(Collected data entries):
'''

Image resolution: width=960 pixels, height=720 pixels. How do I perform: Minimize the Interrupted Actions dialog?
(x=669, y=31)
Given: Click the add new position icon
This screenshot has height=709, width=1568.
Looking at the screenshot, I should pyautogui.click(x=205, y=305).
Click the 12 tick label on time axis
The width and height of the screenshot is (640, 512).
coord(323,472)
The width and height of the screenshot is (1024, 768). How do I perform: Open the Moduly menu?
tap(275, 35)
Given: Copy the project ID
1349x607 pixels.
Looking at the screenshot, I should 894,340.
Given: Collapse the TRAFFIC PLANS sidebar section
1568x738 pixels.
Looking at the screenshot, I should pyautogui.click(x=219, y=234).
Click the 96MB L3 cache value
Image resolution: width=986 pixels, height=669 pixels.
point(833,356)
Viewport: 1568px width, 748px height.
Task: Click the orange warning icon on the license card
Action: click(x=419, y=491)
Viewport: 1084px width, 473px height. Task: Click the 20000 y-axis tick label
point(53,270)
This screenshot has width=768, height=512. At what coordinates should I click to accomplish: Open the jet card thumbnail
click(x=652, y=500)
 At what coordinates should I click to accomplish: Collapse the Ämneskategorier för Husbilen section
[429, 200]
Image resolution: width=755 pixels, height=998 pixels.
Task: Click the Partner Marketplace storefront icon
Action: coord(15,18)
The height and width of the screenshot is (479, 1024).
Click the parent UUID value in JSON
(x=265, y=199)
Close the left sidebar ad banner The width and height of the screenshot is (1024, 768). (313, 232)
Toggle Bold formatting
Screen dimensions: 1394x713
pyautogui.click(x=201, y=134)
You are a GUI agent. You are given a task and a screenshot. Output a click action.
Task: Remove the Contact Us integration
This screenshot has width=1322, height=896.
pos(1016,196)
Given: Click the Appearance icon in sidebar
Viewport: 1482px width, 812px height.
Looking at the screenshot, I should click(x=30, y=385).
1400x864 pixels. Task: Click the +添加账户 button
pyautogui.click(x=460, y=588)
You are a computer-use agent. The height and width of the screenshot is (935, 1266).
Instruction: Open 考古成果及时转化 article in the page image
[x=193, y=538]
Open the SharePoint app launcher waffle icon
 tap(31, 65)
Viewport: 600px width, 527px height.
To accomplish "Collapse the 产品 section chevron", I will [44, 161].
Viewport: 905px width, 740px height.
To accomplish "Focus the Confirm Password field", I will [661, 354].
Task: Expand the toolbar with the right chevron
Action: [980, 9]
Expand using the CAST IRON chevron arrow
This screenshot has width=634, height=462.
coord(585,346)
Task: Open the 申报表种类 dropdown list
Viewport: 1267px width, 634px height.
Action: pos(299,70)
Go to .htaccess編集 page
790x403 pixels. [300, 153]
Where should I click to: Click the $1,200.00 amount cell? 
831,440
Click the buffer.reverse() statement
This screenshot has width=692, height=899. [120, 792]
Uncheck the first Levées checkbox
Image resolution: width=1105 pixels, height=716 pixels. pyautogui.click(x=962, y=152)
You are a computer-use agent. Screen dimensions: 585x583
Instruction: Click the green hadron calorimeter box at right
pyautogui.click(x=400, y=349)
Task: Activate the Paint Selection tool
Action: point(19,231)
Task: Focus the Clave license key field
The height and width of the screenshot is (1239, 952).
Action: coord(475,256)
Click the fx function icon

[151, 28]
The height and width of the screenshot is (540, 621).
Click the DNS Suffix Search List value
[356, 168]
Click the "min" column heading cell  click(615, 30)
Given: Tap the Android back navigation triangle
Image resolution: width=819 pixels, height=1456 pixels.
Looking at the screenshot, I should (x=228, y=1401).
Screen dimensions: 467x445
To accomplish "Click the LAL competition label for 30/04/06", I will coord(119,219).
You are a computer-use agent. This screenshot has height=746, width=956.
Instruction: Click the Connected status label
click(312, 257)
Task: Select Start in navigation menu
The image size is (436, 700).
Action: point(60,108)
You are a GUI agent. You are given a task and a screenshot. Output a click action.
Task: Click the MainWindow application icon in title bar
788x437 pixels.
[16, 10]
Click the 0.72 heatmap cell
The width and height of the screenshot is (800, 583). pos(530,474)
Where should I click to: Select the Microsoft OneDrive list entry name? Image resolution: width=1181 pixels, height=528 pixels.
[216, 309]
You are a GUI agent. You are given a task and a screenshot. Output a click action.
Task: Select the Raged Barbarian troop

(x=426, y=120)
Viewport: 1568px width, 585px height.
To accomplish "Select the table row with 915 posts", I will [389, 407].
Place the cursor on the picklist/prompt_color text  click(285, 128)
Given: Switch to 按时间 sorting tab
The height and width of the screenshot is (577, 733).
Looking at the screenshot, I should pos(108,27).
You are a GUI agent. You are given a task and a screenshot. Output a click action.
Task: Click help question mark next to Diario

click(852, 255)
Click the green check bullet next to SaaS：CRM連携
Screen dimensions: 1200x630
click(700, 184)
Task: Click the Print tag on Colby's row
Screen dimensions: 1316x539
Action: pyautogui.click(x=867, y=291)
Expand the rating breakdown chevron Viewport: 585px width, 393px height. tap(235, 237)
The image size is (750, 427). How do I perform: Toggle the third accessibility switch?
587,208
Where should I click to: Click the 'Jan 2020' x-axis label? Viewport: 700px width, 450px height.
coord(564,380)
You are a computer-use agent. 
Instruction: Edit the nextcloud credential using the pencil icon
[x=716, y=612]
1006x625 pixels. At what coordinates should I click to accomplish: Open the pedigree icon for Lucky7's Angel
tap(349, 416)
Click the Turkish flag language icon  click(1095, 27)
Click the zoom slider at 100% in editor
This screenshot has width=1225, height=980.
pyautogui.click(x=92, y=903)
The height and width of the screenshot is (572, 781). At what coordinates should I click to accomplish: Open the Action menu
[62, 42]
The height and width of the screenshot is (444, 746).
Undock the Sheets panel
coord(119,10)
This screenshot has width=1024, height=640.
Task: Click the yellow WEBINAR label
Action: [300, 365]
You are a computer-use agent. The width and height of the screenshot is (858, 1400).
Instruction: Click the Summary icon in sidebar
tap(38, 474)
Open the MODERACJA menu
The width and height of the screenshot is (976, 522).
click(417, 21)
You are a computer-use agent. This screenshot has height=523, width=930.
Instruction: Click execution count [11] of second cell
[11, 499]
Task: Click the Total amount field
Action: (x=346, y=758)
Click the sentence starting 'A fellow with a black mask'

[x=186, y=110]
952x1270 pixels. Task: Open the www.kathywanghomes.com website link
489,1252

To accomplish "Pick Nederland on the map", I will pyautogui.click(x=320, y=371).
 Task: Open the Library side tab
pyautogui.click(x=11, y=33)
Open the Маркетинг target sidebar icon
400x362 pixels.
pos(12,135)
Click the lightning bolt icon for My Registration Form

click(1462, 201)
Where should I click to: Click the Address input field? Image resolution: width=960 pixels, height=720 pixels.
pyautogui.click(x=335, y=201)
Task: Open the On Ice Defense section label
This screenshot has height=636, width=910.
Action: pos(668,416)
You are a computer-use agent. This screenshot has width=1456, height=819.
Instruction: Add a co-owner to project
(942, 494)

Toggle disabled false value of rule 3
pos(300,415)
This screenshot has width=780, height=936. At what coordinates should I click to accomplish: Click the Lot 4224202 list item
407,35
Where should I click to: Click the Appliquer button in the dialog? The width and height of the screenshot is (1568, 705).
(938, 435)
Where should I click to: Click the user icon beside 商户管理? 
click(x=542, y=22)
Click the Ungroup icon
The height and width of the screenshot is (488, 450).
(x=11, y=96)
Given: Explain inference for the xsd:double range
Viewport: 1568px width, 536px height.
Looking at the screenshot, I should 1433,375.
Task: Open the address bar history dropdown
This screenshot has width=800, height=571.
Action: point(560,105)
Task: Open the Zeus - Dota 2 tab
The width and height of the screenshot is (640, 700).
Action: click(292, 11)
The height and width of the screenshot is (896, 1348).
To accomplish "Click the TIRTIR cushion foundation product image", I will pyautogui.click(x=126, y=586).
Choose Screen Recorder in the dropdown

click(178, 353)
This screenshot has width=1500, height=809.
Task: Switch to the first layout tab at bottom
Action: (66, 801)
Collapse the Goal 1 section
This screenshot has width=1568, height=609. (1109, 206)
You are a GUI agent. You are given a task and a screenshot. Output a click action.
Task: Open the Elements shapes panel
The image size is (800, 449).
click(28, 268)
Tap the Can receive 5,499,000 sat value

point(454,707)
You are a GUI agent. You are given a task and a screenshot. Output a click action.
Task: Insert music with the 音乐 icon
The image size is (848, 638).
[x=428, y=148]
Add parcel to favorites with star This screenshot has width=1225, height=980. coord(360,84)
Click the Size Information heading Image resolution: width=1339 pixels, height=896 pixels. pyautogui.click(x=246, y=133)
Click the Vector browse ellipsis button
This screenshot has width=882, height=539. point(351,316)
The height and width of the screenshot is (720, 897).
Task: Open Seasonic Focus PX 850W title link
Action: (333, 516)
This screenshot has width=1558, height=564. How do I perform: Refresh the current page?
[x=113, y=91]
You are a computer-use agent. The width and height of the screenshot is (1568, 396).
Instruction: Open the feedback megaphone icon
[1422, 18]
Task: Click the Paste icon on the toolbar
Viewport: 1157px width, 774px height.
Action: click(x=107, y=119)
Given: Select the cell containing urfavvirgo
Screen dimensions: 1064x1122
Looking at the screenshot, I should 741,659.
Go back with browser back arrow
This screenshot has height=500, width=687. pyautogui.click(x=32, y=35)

'''

(ABOUT THIS EXERCISE): From the line that has "Viewport: 600px width, 527px height." through the line that has "Task: Open the 申报表种类 dropdown list", copy every line exactly as it appears above, and leave out all others.

(SOLUTION TO THIS TASK):
Viewport: 600px width, 527px height.
To accomplish "Collapse the 产品 section chevron", I will [44, 161].
Viewport: 905px width, 740px height.
To accomplish "Focus the Confirm Password field", I will [661, 354].
Task: Expand the toolbar with the right chevron
Action: [980, 9]
Expand using the CAST IRON chevron arrow
This screenshot has width=634, height=462.
coord(585,346)
Task: Open the 申报表种类 dropdown list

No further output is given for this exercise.